> _Problem statement_: From the entries below, output the line with "Task: Click the help question mark icon" and each following line up to and including the line with "Task: Click the [?] help link", exactly as written.

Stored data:
============
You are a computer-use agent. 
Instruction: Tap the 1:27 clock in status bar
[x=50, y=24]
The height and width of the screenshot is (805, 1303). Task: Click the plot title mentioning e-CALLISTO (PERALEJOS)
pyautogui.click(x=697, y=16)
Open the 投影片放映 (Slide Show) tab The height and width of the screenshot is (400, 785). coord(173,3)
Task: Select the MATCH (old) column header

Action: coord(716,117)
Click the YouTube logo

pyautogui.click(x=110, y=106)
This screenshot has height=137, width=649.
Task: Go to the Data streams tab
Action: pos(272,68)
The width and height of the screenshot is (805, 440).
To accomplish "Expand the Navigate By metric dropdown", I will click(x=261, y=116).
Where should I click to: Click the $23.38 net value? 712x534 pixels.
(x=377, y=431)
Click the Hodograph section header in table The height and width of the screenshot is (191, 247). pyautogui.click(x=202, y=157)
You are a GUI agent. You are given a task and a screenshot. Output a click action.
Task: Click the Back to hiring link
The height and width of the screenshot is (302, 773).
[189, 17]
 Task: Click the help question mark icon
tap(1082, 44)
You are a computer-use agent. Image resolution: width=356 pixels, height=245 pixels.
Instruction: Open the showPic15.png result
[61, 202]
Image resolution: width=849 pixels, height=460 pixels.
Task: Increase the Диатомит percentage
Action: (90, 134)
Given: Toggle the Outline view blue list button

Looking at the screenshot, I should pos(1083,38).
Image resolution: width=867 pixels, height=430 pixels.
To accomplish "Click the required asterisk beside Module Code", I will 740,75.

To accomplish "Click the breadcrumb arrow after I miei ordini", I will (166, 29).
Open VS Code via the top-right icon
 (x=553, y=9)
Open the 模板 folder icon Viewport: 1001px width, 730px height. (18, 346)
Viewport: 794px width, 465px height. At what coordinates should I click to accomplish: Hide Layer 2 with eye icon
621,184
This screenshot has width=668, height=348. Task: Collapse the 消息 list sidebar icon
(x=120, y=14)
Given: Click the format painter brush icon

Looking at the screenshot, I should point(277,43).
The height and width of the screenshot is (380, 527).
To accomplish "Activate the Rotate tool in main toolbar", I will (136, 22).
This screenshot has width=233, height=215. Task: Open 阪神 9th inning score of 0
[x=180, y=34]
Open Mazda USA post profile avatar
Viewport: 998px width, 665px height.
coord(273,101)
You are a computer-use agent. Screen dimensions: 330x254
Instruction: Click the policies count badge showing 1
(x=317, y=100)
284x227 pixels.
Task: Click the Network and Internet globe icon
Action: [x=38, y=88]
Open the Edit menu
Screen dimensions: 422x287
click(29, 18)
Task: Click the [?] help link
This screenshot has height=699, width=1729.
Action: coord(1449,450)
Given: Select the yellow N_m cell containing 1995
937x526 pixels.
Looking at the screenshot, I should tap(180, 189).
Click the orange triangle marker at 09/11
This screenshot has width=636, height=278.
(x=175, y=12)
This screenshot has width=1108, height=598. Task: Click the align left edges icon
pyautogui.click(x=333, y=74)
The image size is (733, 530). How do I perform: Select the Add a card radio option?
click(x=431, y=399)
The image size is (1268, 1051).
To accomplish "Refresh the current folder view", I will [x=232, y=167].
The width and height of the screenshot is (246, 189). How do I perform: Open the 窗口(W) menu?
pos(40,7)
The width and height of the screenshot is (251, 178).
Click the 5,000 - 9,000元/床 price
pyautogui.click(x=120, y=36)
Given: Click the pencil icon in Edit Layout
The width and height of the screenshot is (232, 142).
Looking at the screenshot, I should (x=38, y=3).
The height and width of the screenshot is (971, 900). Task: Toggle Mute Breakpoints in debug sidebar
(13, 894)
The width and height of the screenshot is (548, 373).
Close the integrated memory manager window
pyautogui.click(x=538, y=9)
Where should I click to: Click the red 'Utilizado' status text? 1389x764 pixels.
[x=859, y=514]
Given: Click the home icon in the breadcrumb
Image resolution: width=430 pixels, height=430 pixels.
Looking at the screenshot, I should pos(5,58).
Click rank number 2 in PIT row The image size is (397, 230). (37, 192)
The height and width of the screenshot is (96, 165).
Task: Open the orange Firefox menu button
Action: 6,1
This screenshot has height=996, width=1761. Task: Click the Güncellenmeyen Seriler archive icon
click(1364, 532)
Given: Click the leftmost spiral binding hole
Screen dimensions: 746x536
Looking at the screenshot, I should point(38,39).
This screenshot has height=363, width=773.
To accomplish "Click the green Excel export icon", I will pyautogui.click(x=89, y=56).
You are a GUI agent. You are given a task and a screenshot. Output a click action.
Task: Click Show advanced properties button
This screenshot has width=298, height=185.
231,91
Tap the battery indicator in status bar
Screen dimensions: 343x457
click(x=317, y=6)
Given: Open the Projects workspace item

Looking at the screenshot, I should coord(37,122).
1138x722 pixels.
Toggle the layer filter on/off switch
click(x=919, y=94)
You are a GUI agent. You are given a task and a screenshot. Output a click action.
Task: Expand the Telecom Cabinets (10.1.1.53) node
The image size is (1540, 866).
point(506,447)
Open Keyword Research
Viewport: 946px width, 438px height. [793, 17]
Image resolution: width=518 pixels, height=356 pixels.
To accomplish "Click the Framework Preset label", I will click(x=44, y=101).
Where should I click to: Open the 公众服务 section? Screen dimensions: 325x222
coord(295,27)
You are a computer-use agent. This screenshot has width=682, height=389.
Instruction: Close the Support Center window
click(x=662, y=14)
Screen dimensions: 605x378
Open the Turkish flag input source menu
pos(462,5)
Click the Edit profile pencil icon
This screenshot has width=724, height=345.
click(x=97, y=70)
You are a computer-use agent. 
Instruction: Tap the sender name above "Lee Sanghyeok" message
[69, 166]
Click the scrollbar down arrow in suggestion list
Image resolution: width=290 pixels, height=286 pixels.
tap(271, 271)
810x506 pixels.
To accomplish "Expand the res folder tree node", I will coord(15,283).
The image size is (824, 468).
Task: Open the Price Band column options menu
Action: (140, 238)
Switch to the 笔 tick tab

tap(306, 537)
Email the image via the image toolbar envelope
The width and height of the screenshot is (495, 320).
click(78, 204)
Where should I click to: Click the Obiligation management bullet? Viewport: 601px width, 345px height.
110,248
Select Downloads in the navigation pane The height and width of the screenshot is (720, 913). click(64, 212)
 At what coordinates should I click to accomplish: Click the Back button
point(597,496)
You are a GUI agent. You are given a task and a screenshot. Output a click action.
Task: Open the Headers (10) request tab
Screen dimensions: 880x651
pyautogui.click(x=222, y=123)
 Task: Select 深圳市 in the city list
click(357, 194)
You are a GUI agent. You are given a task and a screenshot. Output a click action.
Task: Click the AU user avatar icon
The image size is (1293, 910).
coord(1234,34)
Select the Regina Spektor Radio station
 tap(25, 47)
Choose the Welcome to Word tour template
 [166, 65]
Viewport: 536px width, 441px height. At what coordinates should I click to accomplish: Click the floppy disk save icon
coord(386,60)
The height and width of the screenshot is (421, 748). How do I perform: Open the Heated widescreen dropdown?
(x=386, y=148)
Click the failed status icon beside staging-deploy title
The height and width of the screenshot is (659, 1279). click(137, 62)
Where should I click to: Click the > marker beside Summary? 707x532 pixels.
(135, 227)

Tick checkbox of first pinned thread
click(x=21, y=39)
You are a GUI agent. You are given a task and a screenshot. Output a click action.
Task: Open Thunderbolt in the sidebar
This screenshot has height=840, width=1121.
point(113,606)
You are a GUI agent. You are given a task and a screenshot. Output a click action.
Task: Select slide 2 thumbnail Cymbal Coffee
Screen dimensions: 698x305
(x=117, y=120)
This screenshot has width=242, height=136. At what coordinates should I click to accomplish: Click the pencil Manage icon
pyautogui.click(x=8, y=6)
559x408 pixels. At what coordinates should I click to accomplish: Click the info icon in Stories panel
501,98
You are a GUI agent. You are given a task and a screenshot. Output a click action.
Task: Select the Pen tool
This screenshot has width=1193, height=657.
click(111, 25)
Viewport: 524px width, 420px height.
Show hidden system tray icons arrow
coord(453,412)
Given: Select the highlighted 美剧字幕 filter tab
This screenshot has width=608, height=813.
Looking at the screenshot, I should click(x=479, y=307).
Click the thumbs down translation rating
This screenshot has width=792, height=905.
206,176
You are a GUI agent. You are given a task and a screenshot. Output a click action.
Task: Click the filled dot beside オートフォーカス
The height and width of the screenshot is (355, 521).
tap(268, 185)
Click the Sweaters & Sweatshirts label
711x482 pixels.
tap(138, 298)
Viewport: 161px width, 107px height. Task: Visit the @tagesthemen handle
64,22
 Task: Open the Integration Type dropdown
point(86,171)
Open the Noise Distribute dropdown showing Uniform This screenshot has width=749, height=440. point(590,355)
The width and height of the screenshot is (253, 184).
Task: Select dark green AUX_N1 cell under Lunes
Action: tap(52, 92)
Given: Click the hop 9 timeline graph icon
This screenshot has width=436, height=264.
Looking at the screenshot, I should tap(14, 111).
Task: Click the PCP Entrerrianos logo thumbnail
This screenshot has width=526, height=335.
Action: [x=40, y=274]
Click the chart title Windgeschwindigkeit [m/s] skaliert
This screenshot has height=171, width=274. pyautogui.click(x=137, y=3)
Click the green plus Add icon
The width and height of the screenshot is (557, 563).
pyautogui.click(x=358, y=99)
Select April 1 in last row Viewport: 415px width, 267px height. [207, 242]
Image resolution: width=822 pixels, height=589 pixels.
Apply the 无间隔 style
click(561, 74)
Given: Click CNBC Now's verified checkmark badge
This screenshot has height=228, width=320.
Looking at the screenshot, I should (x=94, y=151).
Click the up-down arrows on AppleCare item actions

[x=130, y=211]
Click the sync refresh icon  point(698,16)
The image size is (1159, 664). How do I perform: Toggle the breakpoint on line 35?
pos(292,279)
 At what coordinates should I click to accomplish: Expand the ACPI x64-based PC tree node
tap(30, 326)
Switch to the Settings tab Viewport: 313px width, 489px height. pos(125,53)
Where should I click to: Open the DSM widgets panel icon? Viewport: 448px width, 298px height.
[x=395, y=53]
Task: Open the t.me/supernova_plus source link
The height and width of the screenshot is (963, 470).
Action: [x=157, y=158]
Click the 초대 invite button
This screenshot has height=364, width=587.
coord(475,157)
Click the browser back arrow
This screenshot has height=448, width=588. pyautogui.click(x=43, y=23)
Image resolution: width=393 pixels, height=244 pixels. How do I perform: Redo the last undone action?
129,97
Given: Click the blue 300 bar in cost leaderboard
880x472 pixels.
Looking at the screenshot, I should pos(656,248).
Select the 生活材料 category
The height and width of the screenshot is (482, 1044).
============
> _Response to the task_:
 Task: Click the help question mark icon
tap(1082, 44)
You are a computer-use agent. Image resolution: width=356 pixels, height=245 pixels.
Instruction: Open the showPic15.png result
[61, 202]
Image resolution: width=849 pixels, height=460 pixels.
Task: Increase the Диатомит percentage
Action: (90, 134)
Given: Toggle the Outline view blue list button

Looking at the screenshot, I should pos(1083,38).
Image resolution: width=867 pixels, height=430 pixels.
To accomplish "Click the required asterisk beside Module Code", I will 740,75.

To accomplish "Click the breadcrumb arrow after I miei ordini", I will (166, 29).
Open VS Code via the top-right icon
 (x=553, y=9)
Open the 模板 folder icon Viewport: 1001px width, 730px height. (18, 346)
Viewport: 794px width, 465px height. At what coordinates should I click to accomplish: Hide Layer 2 with eye icon
621,184
This screenshot has width=668, height=348. Task: Collapse the 消息 list sidebar icon
(x=120, y=14)
Given: Click the format painter brush icon

Looking at the screenshot, I should point(277,43).
The height and width of the screenshot is (380, 527).
To accomplish "Activate the Rotate tool in main toolbar", I will (136, 22).
This screenshot has width=233, height=215. Task: Open 阪神 9th inning score of 0
[x=180, y=34]
Open Mazda USA post profile avatar
Viewport: 998px width, 665px height.
coord(273,101)
You are a computer-use agent. Screen dimensions: 330x254
Instruction: Click the policies count badge showing 1
(x=317, y=100)
284x227 pixels.
Task: Click the Network and Internet globe icon
Action: [x=38, y=88]
Open the Edit menu
Screen dimensions: 422x287
click(29, 18)
Task: Click the [?] help link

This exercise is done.